• [Предложенный фрагмент]:
****

Читаем Weird-реализм: Лавкрафт и философия полностью

В этом отрывке происходит много интересного, но для наших целей подходят только два момента. Первый — очень хороший пример отделения качества от объекта. Ни одно из существ нельзя разглядеть издалека, но их воспринимаемые свойства уже здесь, в нашем распоряжении; они намекают на подлежащую реальность, управляющую ими. Далеко на юге различим яркий блеск лунного света, сопровождающийся колыханием и даже звуком. Ужас вызывают не сами качества, а, скорее, то, от чего они, по нашему заключению, отделены — от толпы преследователей со всеми их собачьими повадками. Второй момент — объект, который мы наблюдаем с такого большого расстояния, будет не совокупностью отдельных чудовищ, а только их массой в целом. Колышется и поблескивает масса, а не отдельные существа, недоступные для наблюдения. Так что и звук не может принадлежать отдельным существам. Это наводит на тревожные размышления о психологии толп или о цели, воплощенной в физическом существовании человеческой массы, когда одно тело разделяется между многими. Нельзя разглядеть этот объединенный объект-массу, даже если он находится прямо перед нами, наоборот, вблизи он еще менее доступен для наблюдения, поскольку на таком расстоянии наш взгляд запутается в многообразии признаков отдельных существ.

Когда рассказчик дает описание массы вблизи — «я видел их, скачущих, прыгающих, клокочущих, квакающих, марширующих бесконечной колонной в призрачном сиянии луны, точно в зловещем уродливом танце фантастического кошмара» (SI 646; МИ 369), — эффект получается не таким выразительным, как в пассаже выше. Вся вторая половина предложения лишь добавляет остроты тому, что уже выражено в перечислении «скачущих, прыгающих, клокочущих, квакающих». Эта фраза — мастерская лавкрафтовская конъюнкция или дизъюнкция в зависимости от того, считаем ли мы, что каждое из этих действий относится к подгруппе чудовищ или все это — разнообразные движения каждого из существ.

****

• [Сохранённые данные]:
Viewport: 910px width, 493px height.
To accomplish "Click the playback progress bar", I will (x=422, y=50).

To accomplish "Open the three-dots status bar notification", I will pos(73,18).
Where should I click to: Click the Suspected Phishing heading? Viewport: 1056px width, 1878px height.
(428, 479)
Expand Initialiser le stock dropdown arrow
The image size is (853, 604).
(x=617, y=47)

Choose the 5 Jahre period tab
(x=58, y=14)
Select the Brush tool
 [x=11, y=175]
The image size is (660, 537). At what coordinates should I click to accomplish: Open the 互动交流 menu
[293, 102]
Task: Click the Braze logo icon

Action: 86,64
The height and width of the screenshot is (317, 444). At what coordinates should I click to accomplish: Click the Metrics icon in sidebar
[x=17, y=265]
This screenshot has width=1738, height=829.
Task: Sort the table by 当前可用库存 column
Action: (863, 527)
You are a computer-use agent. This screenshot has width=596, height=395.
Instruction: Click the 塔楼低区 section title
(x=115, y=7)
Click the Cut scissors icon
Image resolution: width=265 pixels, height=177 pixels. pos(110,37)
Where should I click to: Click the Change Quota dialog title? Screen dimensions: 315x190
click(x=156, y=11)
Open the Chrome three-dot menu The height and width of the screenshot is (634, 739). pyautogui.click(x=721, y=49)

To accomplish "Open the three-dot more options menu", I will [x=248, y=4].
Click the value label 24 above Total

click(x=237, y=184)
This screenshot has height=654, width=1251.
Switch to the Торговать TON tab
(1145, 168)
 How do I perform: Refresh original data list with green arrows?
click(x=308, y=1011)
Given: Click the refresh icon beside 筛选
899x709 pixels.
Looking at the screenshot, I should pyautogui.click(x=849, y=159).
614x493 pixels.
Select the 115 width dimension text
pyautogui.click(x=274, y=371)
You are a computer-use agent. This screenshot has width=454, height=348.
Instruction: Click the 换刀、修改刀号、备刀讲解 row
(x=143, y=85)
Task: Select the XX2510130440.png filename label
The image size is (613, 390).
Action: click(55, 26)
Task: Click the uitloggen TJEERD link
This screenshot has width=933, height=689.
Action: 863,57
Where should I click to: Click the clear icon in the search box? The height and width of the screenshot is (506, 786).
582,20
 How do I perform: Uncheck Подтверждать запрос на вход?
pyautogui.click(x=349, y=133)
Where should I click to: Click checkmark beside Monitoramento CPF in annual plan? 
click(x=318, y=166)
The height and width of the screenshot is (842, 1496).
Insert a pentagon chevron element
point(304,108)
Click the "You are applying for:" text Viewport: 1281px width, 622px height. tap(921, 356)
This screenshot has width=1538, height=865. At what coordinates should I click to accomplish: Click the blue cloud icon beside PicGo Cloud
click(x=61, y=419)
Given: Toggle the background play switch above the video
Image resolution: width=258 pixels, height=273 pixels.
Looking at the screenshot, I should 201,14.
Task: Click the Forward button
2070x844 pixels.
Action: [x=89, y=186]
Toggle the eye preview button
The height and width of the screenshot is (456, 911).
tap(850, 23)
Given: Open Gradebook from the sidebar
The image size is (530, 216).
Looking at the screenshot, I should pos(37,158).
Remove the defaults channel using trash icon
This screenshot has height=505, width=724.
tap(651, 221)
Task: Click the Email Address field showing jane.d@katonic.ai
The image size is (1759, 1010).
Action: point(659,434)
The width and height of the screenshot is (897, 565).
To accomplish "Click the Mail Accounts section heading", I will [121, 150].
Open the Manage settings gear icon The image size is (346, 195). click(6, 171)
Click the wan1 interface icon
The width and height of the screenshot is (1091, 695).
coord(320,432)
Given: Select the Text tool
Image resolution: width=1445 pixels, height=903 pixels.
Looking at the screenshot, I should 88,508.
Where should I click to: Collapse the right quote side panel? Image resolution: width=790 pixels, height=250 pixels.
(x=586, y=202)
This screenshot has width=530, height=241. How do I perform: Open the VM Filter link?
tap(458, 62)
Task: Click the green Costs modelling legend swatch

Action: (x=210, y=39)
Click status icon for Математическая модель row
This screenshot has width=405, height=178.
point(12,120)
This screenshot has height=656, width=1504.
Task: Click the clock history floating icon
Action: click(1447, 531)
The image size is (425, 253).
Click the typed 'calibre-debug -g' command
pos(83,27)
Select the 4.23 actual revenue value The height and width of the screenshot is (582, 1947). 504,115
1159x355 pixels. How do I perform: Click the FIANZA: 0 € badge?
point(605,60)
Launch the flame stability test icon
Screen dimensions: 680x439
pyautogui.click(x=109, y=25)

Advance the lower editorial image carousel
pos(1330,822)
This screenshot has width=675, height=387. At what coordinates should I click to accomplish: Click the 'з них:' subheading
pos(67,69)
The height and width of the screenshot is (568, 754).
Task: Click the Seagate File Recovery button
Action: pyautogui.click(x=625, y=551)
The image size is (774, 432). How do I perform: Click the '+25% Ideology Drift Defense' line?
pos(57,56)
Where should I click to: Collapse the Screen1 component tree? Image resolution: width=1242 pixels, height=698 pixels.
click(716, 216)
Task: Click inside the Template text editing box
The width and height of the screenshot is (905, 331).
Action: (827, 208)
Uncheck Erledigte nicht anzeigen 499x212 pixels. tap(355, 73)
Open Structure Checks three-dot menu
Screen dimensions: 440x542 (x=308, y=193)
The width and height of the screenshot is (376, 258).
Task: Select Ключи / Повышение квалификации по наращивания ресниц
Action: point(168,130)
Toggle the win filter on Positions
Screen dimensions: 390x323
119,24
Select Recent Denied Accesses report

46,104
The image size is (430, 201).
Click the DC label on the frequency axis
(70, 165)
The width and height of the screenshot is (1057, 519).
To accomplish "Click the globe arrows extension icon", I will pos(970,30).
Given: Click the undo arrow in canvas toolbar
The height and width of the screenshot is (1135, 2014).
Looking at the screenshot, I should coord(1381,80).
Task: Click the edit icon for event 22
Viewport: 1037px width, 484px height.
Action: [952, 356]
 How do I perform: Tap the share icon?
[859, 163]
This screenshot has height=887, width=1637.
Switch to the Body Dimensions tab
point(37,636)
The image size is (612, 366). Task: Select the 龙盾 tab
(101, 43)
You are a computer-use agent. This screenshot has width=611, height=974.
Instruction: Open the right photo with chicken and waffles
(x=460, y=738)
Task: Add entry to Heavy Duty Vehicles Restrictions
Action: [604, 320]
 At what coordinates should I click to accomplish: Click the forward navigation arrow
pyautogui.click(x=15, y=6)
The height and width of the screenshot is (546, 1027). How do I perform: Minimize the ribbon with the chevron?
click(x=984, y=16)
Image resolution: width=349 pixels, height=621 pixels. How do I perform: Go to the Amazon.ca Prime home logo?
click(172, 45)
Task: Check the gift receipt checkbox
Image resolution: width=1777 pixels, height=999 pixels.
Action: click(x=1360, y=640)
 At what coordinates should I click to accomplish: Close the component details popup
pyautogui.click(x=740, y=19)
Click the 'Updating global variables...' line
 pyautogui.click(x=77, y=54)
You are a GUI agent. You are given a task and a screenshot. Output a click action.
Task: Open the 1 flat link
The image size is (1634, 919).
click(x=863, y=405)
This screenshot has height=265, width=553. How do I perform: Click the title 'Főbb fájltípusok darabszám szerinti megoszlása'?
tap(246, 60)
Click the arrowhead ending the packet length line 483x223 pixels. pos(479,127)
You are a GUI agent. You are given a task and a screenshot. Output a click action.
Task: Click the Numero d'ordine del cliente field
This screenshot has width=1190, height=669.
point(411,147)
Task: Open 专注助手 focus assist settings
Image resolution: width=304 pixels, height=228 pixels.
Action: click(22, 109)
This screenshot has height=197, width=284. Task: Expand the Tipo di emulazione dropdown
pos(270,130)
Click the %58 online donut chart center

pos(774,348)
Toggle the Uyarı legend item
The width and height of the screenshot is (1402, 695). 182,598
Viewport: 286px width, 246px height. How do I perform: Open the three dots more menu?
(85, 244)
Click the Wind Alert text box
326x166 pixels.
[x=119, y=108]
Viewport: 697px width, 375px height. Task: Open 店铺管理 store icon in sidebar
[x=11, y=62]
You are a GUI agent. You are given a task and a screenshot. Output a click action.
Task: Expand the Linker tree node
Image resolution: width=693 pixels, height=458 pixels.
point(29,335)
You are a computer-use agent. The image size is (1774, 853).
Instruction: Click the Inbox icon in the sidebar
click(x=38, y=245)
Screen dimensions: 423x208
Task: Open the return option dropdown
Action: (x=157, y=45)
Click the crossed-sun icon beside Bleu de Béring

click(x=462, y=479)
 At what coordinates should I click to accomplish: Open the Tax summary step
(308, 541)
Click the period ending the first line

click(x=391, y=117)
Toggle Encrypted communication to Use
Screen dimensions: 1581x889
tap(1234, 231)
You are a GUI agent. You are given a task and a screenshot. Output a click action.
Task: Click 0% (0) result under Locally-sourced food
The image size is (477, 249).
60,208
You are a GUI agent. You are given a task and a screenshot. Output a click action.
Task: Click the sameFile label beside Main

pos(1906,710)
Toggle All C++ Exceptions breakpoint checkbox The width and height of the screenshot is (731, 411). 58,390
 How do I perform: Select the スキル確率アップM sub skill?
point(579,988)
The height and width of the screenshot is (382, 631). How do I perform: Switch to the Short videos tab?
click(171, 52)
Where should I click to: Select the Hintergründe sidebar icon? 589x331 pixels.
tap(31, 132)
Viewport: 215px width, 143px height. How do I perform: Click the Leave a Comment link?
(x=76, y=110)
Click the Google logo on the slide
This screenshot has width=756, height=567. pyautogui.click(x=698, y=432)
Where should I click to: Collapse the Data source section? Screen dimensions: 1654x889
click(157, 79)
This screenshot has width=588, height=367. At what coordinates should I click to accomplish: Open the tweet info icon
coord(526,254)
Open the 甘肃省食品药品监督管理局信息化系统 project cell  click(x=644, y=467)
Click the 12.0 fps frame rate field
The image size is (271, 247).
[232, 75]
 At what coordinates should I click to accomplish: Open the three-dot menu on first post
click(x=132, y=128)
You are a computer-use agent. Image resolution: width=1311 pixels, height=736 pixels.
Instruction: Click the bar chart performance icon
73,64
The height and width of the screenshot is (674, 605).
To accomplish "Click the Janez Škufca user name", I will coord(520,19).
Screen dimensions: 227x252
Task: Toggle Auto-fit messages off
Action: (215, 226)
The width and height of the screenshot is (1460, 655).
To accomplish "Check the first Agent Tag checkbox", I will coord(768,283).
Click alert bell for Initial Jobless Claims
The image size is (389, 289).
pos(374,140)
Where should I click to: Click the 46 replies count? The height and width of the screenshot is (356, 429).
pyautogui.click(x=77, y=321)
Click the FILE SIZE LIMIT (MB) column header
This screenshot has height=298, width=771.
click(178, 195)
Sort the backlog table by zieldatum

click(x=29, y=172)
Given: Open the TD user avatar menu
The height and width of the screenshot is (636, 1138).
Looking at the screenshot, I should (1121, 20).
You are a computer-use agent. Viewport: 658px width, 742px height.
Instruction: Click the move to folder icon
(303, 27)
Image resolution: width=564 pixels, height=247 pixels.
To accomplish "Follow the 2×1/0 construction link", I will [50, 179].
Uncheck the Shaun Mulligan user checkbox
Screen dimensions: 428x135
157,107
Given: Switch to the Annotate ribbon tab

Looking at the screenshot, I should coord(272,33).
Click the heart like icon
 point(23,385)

****

• [Рабочие задания]:
1 - Повторите дословно часть фрагмента о Лавкрафте, начиная со слов «Когда рассказчик дает» и продолжая до слов «каждого из существ.» включительно.
2 - Определите, согласуются ли с фрагментом о Лавкрафте утверждения ниже. На каждое ответьте «да» или «нет» и приведите решающие слова фрагмента в точности. (а) Отдельных существ можно разглядеть издалека. (б) Яркий блеск лунного света различим далеко на юге. (в) Описание массы вблизи производит более выразительный эффект, чем пассаж выше.

• [Ответы по заданиям]:
1 -
Когда рассказчик дает описание массы вблизи — «я видел их, скачущих, прыгающих, клокочущих, квакающих, марширующих бесконечной колонной в призрачном сиянии луны, точно в зловещем уродливом танце фантастического кошмара» (SI 646; МИ 369), — эффект получается не таким выразительным, как в пассаже выше. Вся вторая половина предложения лишь добавляет остроты тому, что уже выражено в перечислении «скачущих, прыгающих, клокочущих, квакающих». Эта фраза — мастерская лавкрафтовская конъюнкция или дизъюнкция в зависимости от того, считаем ли мы, что каждое из этих действий относится к подгруппе чудовищ или все это — разнообразные движения каждого из существ.

2 -
(а) Нет: «Ни одно из существ нельзя разглядеть издалека».
(б) Да: «Далеко на юге различим яркий блеск лунного света».
(в) Нет: «эффект получается не таким выразительным, как в пассаже выше».